Li, X., Li, L., Chen, G., Chu, X., Liu, X., Naisa, C., et al. (2023). Accessing parity-forbidden d-d transitions for photocatalytic CO₂ reduction driven by infrared light. Nature Communications, 14: 4034. doi:10.1038/s41467-023-39666-0.

Zitierlink: https://hdl.handle.net/21.11116/0000-000D-8C8D-7

Zusammenfassung

A general approach to promote IR light-driven CO₂ reduction within ultrathin Cu-based hydrotalcite-like hydroxy salts is presented. Associated band structures and optical properties of the Cu-based materials are first predicted by theory. Subsequently, Cu₄(SO₄)(OH)₆ nanosheets were synthesized and are found to undergo cascaded electron transfer processes based on d-d orbital transitions under infrared light irradiation. The obtained samples exhibit excellent activity for IR light-driven CO₂ reduction, with a production rate of 21.95 and 4.11 μmol g⁻¹ h⁻¹ for CO and CH₄, respectively, surpassing most reported catalysts under the same reaction conditions.
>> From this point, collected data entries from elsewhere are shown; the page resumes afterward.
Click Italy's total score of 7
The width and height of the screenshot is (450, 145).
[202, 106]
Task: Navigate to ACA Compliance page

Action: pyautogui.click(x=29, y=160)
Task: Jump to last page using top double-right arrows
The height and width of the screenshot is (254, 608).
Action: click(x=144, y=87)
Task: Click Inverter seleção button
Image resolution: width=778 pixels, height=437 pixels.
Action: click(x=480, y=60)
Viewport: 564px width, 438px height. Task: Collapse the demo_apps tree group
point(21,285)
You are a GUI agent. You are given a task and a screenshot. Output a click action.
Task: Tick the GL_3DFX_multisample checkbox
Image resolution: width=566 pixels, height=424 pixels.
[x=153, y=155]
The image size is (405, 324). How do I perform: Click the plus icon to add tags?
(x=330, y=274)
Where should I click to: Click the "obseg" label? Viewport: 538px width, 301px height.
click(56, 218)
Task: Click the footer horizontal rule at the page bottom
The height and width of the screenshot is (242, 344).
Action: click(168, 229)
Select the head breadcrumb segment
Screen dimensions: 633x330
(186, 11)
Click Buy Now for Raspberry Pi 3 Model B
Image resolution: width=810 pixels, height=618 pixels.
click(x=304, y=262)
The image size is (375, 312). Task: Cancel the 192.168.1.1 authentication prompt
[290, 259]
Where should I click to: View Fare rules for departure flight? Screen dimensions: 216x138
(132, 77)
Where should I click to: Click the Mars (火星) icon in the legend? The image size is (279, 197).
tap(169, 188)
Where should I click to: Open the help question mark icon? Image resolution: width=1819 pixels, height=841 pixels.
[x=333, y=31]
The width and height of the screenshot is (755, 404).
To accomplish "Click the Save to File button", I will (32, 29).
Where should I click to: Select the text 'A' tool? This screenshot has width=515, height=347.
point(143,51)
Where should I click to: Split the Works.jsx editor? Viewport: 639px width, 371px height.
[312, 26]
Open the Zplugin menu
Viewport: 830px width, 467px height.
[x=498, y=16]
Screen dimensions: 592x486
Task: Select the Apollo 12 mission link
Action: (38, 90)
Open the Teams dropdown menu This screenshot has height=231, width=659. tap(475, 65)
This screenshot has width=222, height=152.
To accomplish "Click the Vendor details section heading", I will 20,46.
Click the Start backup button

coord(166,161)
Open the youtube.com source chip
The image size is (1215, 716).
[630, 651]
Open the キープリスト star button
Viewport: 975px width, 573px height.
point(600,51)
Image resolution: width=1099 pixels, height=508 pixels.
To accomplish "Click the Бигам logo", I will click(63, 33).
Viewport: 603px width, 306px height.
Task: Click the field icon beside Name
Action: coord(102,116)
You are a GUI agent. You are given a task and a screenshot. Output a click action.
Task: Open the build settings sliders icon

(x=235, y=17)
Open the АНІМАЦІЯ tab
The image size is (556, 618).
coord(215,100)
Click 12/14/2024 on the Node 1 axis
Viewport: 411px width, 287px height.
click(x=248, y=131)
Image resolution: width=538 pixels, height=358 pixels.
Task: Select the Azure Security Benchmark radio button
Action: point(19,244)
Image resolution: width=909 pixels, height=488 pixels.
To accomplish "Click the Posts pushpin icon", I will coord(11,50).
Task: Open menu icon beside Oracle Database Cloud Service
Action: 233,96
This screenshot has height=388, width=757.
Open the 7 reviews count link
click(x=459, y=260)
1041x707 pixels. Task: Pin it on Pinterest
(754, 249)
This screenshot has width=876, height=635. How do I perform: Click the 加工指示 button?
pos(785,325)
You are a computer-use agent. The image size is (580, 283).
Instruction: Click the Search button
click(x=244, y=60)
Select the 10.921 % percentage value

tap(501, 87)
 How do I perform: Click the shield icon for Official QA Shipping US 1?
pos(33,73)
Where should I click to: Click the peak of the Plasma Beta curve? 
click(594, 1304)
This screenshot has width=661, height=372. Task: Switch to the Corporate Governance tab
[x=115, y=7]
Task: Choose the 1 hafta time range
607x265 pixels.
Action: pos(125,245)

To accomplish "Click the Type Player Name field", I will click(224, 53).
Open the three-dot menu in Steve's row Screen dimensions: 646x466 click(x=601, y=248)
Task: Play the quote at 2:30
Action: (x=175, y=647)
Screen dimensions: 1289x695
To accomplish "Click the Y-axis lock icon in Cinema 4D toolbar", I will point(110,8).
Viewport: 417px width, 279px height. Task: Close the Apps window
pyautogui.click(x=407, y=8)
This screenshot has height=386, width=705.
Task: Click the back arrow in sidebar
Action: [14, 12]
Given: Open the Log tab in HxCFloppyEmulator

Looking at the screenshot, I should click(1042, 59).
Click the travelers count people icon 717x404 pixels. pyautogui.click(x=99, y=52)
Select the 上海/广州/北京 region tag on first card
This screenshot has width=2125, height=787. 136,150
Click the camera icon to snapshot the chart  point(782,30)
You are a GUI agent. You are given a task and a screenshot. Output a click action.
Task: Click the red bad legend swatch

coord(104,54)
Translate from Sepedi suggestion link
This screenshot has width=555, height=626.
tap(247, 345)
X-ray absorption spectroscopy and in situ Fourier-transform infrared spectroscopy are used to track the evolution of the catalytic sites and intermediates to understand the photocatalytic mechanism. Similar ultrathin catalysts are also investigated to explore the generality of the proposed electron transfer approach. Our findings illustrate that abundant transition metal complexes hold great promise for IR light-responsive photocatalysis.